* _WRITTEN INSTRUCTION A_
In the listing, copy out verbatim the lines from the one containing "The height and width of the screenshot is (665, 1280)." through the one containing "will click(245, 81).", inclusive.
— Begin DOCUMENT SECTION —
If you slit a cat's throat, you are a criminal. Dismember a conscious cow or pig, you are an animal husbandry practitioner. State penal codes pardon animal abuse for the purpose of livestock transport, confinement and slaughter, rodeo and similar exhibitions, fishing, hunting and trapping, wildlife management, and scientific or agricultural research. The federal Animal Welfare Act excuses "necessary" animal suffering and lets owners gauge acceptable pain levels.
Societal ambivalence toward animals is a perennial reflex. For centuries, cultural, religious and economic mores have assigned humans dominion over nonhumans. To endorse beliefs that grant humans superiority justifies the use/abuse of so-called lesser beings. From this perspective, Francione concludes, nonhuman animals are merely a means to our ends.
— End DOCUMENT SECTION —
— Begin DATASET —
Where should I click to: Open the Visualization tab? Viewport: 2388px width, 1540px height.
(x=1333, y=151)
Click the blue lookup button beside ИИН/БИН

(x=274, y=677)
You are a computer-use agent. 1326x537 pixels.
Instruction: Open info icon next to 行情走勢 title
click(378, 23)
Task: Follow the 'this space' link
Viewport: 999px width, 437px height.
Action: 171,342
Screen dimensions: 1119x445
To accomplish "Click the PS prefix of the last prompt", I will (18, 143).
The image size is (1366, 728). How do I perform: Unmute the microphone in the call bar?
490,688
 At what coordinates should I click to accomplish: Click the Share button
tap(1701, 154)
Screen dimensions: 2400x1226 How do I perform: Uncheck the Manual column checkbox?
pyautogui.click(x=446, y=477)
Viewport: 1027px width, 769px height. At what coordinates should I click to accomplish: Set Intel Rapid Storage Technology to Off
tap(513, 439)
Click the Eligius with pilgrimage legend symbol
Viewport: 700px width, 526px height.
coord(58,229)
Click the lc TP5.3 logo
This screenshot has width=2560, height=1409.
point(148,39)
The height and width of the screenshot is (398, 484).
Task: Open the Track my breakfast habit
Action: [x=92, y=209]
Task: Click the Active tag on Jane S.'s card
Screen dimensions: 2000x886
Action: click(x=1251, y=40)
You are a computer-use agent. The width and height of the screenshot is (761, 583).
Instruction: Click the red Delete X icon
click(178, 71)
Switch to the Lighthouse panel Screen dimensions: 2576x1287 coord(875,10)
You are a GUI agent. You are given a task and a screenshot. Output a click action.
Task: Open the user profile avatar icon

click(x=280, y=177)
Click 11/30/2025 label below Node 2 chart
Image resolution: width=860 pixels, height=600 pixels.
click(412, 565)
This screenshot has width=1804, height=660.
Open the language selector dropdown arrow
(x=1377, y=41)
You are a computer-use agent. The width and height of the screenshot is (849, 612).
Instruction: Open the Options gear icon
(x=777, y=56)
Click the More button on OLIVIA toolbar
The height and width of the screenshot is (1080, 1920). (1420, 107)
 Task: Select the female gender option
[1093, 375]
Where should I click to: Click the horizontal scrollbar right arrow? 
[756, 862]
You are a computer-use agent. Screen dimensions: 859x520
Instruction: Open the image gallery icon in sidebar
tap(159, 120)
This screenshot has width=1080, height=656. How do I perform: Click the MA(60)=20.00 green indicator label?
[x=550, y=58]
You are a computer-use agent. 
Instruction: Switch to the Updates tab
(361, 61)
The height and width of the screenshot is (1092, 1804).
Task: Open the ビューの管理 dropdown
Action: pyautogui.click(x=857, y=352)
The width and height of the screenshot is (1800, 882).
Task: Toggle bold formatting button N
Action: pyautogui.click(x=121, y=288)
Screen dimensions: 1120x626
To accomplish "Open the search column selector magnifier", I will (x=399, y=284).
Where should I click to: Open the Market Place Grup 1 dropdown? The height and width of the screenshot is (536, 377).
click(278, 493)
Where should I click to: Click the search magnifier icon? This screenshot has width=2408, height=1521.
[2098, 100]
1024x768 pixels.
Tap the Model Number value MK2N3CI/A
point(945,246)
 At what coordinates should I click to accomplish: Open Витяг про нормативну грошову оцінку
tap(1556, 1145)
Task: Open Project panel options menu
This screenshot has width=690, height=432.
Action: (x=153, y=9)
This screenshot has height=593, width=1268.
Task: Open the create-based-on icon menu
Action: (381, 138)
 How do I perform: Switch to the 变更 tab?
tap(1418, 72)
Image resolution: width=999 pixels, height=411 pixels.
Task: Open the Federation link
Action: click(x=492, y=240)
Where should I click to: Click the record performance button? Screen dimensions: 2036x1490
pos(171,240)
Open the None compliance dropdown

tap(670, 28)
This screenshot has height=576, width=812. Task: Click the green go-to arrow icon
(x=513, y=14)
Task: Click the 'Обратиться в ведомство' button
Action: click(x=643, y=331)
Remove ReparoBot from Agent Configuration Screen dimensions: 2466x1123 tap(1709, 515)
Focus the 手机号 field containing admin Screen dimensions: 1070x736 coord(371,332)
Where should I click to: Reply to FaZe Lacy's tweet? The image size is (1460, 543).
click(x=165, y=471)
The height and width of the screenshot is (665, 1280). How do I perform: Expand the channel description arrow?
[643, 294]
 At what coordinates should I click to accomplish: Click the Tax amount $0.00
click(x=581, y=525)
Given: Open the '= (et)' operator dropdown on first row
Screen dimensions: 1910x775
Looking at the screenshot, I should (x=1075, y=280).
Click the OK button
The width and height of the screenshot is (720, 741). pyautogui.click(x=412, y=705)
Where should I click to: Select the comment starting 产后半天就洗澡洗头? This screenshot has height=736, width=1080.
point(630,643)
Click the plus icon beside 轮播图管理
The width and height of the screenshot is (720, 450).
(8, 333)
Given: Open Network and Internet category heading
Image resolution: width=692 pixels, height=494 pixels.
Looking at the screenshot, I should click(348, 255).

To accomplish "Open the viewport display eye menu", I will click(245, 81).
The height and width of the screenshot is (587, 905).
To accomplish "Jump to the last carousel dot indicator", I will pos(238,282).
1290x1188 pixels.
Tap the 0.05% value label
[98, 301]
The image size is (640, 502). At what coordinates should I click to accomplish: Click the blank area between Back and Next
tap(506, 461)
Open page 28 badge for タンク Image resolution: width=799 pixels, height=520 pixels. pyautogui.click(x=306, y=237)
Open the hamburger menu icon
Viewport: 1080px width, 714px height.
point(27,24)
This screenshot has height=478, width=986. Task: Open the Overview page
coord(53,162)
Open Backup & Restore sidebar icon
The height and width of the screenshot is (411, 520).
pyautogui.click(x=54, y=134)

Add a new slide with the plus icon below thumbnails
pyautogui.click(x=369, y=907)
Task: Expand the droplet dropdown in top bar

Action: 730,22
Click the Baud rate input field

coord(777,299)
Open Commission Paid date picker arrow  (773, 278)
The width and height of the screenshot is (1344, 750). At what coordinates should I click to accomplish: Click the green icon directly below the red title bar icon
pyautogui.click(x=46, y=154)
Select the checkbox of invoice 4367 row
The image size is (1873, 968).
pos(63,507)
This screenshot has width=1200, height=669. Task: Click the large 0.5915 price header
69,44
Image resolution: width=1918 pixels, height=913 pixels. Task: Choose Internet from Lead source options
— End DATASET —
* _WRITTEN INSTRUCTION B_
According to the passage on how humans treat animals, what kinds of mores have assigned humans dominion over nonhumans for centuries? List them.

* _FINAL RESULT A_
The height and width of the screenshot is (665, 1280). How do I perform: Expand the channel description arrow?
[643, 294]
 At what coordinates should I click to accomplish: Click the Tax amount $0.00
click(x=581, y=525)
Given: Open the '= (et)' operator dropdown on first row
Screen dimensions: 1910x775
Looking at the screenshot, I should (x=1075, y=280).
Click the OK button
The width and height of the screenshot is (720, 741). pyautogui.click(x=412, y=705)
Where should I click to: Select the comment starting 产后半天就洗澡洗头? This screenshot has height=736, width=1080.
point(630,643)
Click the plus icon beside 轮播图管理
The width and height of the screenshot is (720, 450).
(8, 333)
Given: Open Network and Internet category heading
Image resolution: width=692 pixels, height=494 pixels.
Looking at the screenshot, I should click(348, 255).

To accomplish "Open the viewport display eye menu", I will click(245, 81).

* _FINAL RESULT B_
- cultural
- religious
- economic